In Man's Search for Meaning, Viktor Frankl tells the story of his experience in Nazi concentration camps. His learning led to theories on the importance of finding meaning and a reason to live. At the same time, he reminds us of how terrible humans can be to one another.
My grandfather was my first real mentor. The reason I ended up in tech is mostly due to him, and he doesn't even own a smartphone. "If you develop a skilled knowledge and a fearless attitude, life can take everything away and you'd still have enough to rebuild yourself", he used to say. This saying phrase pretty much sums up Viktor Frankl's book.
Frankl wrote Man's Search For Meaning during his years at several concentration camps in Nazi Germany. It's about human nature, coping with suffering, surviving, and, mostly, finding purpose and meaning. Yet, it's not a self-help book (nothing against them, by the way). The elements of his theory called logotherapy are great fundamentals for surviving as a founder.
If you want to read my in-depth thoughts on the book, read the review I wrote in 2015.
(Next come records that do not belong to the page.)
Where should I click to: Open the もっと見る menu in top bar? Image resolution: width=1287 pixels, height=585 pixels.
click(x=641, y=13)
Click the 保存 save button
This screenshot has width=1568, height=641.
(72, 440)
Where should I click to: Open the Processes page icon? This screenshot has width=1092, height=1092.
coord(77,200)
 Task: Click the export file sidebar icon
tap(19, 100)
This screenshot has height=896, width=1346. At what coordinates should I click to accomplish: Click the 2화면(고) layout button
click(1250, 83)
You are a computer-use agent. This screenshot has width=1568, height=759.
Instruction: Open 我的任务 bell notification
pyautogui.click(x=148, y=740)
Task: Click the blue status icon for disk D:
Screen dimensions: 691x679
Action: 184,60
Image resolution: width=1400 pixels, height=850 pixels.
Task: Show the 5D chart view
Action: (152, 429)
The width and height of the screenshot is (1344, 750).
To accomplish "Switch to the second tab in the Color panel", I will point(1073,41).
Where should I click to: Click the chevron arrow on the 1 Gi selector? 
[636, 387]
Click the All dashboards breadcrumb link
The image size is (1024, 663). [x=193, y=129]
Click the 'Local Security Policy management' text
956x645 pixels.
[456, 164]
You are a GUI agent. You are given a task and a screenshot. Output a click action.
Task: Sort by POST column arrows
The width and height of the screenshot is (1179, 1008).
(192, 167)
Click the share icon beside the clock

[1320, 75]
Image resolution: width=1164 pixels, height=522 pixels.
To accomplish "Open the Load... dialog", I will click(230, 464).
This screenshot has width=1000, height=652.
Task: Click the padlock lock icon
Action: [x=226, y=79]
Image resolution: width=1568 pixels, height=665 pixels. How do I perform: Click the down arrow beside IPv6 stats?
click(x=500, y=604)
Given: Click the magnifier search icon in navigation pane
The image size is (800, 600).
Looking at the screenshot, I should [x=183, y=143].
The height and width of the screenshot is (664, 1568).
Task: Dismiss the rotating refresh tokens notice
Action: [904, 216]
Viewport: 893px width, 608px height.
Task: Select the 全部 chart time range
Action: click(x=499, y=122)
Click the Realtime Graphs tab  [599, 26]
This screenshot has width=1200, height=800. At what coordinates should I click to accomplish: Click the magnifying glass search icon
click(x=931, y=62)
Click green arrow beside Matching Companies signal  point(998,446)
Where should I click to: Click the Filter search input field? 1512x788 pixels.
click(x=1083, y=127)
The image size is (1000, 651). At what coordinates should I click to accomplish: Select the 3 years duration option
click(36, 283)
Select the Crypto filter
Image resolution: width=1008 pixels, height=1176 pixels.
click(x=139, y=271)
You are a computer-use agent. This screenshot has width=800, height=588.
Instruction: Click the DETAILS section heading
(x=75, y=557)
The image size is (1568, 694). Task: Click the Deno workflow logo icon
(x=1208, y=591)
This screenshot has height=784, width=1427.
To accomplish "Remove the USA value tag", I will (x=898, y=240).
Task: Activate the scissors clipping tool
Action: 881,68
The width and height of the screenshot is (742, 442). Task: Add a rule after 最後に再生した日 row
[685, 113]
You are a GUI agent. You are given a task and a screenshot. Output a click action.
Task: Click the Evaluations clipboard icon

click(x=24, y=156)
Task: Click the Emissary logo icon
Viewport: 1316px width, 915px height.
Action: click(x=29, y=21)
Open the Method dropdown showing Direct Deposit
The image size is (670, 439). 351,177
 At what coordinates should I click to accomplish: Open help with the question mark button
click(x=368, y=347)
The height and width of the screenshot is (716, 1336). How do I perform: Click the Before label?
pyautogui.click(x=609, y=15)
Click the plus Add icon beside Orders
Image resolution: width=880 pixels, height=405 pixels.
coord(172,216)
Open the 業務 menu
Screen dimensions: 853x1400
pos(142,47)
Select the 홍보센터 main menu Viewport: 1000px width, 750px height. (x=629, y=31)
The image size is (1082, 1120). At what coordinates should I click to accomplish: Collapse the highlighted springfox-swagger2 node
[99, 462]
"There were always choices to make. Every day, every hour, offered the opportunity to make a decision, a decision which determined whether you would or would not submit to those powers which threatened to rob you of your very self, your inner freedom; which determined whether or not you would become the plaything of circumstance, renouncing freedom and dignity to become molded into the form of the typical inmate."
“When we are no longer able to change a situation, we are challenged to change ourselves.”
“Everything can be taken from a man but one thing: the last of the human freedoms—to choose one’s attitude in any given set of circumstances, to choose one’s own way.”